*Directions*
From the first line to the last, give the data again exactly.

(Collected data)
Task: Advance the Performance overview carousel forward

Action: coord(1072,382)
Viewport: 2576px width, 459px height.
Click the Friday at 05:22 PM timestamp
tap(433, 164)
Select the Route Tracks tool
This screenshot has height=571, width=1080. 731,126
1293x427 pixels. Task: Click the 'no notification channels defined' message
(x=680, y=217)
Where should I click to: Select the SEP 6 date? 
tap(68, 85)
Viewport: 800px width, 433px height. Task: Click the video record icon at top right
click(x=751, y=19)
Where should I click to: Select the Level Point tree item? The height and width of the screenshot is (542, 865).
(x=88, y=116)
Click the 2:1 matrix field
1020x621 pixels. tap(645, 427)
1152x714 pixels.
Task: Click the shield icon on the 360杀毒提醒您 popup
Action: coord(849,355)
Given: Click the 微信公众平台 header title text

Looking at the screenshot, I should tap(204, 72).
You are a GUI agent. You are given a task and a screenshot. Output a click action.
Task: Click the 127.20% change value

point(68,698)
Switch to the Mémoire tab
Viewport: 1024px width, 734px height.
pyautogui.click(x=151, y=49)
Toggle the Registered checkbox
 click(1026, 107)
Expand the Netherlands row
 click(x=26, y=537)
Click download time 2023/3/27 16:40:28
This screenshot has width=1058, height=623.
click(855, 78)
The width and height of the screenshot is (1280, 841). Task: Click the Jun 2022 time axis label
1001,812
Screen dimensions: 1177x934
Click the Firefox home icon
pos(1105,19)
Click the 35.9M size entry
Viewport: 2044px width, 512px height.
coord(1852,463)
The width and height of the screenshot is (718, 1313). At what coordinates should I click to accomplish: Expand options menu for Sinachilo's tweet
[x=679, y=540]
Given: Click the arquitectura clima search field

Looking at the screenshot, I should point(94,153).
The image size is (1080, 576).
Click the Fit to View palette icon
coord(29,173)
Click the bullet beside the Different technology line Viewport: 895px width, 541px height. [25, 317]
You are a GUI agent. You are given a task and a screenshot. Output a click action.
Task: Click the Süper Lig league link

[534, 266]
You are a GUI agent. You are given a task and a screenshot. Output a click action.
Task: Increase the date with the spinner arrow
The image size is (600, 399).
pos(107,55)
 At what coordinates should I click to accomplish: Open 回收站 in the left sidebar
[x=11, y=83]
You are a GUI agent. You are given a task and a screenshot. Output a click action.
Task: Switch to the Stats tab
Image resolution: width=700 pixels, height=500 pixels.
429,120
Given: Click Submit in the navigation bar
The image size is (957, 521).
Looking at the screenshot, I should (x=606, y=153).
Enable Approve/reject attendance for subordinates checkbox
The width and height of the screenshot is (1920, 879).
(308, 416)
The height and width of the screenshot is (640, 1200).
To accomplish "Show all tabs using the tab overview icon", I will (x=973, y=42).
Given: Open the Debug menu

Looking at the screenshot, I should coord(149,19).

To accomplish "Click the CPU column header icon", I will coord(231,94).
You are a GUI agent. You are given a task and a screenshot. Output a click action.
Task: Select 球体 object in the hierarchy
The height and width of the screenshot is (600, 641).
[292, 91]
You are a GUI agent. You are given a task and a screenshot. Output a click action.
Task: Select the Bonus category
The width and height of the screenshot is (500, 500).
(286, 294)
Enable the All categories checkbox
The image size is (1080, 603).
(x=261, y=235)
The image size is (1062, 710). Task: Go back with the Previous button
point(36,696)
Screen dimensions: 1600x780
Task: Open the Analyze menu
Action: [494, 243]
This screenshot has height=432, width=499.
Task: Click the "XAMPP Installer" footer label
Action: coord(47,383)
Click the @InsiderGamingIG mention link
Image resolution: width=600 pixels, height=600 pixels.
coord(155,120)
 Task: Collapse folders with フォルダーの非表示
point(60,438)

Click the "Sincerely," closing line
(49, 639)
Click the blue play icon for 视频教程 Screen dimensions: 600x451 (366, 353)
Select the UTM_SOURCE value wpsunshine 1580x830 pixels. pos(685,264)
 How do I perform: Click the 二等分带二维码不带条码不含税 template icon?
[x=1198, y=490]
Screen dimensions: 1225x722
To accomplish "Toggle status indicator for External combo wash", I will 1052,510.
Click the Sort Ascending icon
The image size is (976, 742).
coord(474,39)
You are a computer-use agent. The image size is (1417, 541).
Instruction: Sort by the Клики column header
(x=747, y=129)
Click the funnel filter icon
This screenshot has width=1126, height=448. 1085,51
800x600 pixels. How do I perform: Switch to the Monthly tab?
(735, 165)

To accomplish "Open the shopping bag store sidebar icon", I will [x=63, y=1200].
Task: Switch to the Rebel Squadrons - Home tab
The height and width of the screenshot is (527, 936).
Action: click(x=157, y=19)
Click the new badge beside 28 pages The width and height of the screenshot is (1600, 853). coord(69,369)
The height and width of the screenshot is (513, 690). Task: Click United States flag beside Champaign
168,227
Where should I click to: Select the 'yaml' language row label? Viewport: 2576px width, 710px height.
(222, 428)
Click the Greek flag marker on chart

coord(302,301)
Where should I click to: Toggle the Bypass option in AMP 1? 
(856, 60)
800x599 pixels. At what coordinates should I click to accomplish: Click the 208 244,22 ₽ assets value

*Response area*
Task: Advance the Performance overview carousel forward

Action: coord(1072,382)
Viewport: 2576px width, 459px height.
Click the Friday at 05:22 PM timestamp
tap(433, 164)
Select the Route Tracks tool
This screenshot has height=571, width=1080. 731,126
1293x427 pixels. Task: Click the 'no notification channels defined' message
(x=680, y=217)
Where should I click to: Select the SEP 6 date? 
tap(68, 85)
Viewport: 800px width, 433px height. Task: Click the video record icon at top right
click(x=751, y=19)
Where should I click to: Select the Level Point tree item? The height and width of the screenshot is (542, 865).
(x=88, y=116)
Click the 2:1 matrix field
1020x621 pixels. tap(645, 427)
1152x714 pixels.
Task: Click the shield icon on the 360杀毒提醒您 popup
Action: coord(849,355)
Given: Click the 微信公众平台 header title text

Looking at the screenshot, I should tap(204, 72).
You are a GUI agent. You are given a task and a screenshot. Output a click action.
Task: Click the 127.20% change value

point(68,698)
Switch to the Mémoire tab
Viewport: 1024px width, 734px height.
pyautogui.click(x=151, y=49)
Toggle the Registered checkbox
 click(1026, 107)
Expand the Netherlands row
 click(x=26, y=537)
Click download time 2023/3/27 16:40:28
This screenshot has width=1058, height=623.
click(855, 78)
The width and height of the screenshot is (1280, 841). Task: Click the Jun 2022 time axis label
1001,812
Screen dimensions: 1177x934
Click the Firefox home icon
pos(1105,19)
Click the 35.9M size entry
Viewport: 2044px width, 512px height.
coord(1852,463)
The width and height of the screenshot is (718, 1313). At what coordinates should I click to accomplish: Expand options menu for Sinachilo's tweet
[x=679, y=540]
Given: Click the arquitectura clima search field

Looking at the screenshot, I should point(94,153).
The image size is (1080, 576).
Click the Fit to View palette icon
coord(29,173)
Click the bullet beside the Different technology line Viewport: 895px width, 541px height. [25, 317]
You are a GUI agent. You are given a task and a screenshot. Output a click action.
Task: Click the Süper Lig league link

[534, 266]
You are a GUI agent. You are given a task and a screenshot. Output a click action.
Task: Increase the date with the spinner arrow
The image size is (600, 399).
pos(107,55)
 At what coordinates should I click to accomplish: Open 回收站 in the left sidebar
[x=11, y=83]
You are a GUI agent. You are given a task and a screenshot. Output a click action.
Task: Switch to the Stats tab
Image resolution: width=700 pixels, height=500 pixels.
429,120
Given: Click Submit in the navigation bar
The image size is (957, 521).
Looking at the screenshot, I should (x=606, y=153).
Enable Approve/reject attendance for subordinates checkbox
The width and height of the screenshot is (1920, 879).
(308, 416)
The height and width of the screenshot is (640, 1200).
To accomplish "Show all tabs using the tab overview icon", I will (x=973, y=42).
Given: Open the Debug menu

Looking at the screenshot, I should coord(149,19).

To accomplish "Click the CPU column header icon", I will coord(231,94).
You are a GUI agent. You are given a task and a screenshot. Output a click action.
Task: Select 球体 object in the hierarchy
The height and width of the screenshot is (600, 641).
[292, 91]
You are a GUI agent. You are given a task and a screenshot. Output a click action.
Task: Select the Bonus category
The width and height of the screenshot is (500, 500).
(286, 294)
Enable the All categories checkbox
The image size is (1080, 603).
(x=261, y=235)
The image size is (1062, 710). Task: Go back with the Previous button
point(36,696)
Screen dimensions: 1600x780
Task: Open the Analyze menu
Action: [494, 243]
This screenshot has height=432, width=499.
Task: Click the "XAMPP Installer" footer label
Action: coord(47,383)
Click the @InsiderGamingIG mention link
Image resolution: width=600 pixels, height=600 pixels.
coord(155,120)
 Task: Collapse folders with フォルダーの非表示
point(60,438)

Click the "Sincerely," closing line
(49, 639)
Click the blue play icon for 视频教程 Screen dimensions: 600x451 (366, 353)
Select the UTM_SOURCE value wpsunshine 1580x830 pixels. pos(685,264)
 How do I perform: Click the 二等分带二维码不带条码不含税 template icon?
[x=1198, y=490]
Screen dimensions: 1225x722
To accomplish "Toggle status indicator for External combo wash", I will 1052,510.
Click the Sort Ascending icon
The image size is (976, 742).
coord(474,39)
You are a computer-use agent. The image size is (1417, 541).
Instruction: Sort by the Клики column header
(x=747, y=129)
Click the funnel filter icon
This screenshot has width=1126, height=448. 1085,51
800x600 pixels. How do I perform: Switch to the Monthly tab?
(735, 165)

To accomplish "Open the shopping bag store sidebar icon", I will [x=63, y=1200].
Task: Switch to the Rebel Squadrons - Home tab
The height and width of the screenshot is (527, 936).
Action: click(x=157, y=19)
Click the new badge beside 28 pages The width and height of the screenshot is (1600, 853). coord(69,369)
The height and width of the screenshot is (513, 690). Task: Click United States flag beside Champaign
168,227
Where should I click to: Select the 'yaml' language row label? Viewport: 2576px width, 710px height.
(222, 428)
Click the Greek flag marker on chart

coord(302,301)
Where should I click to: Toggle the Bypass option in AMP 1? 
(856, 60)
800x599 pixels. At what coordinates should I click to accomplish: Click the 208 244,22 ₽ assets value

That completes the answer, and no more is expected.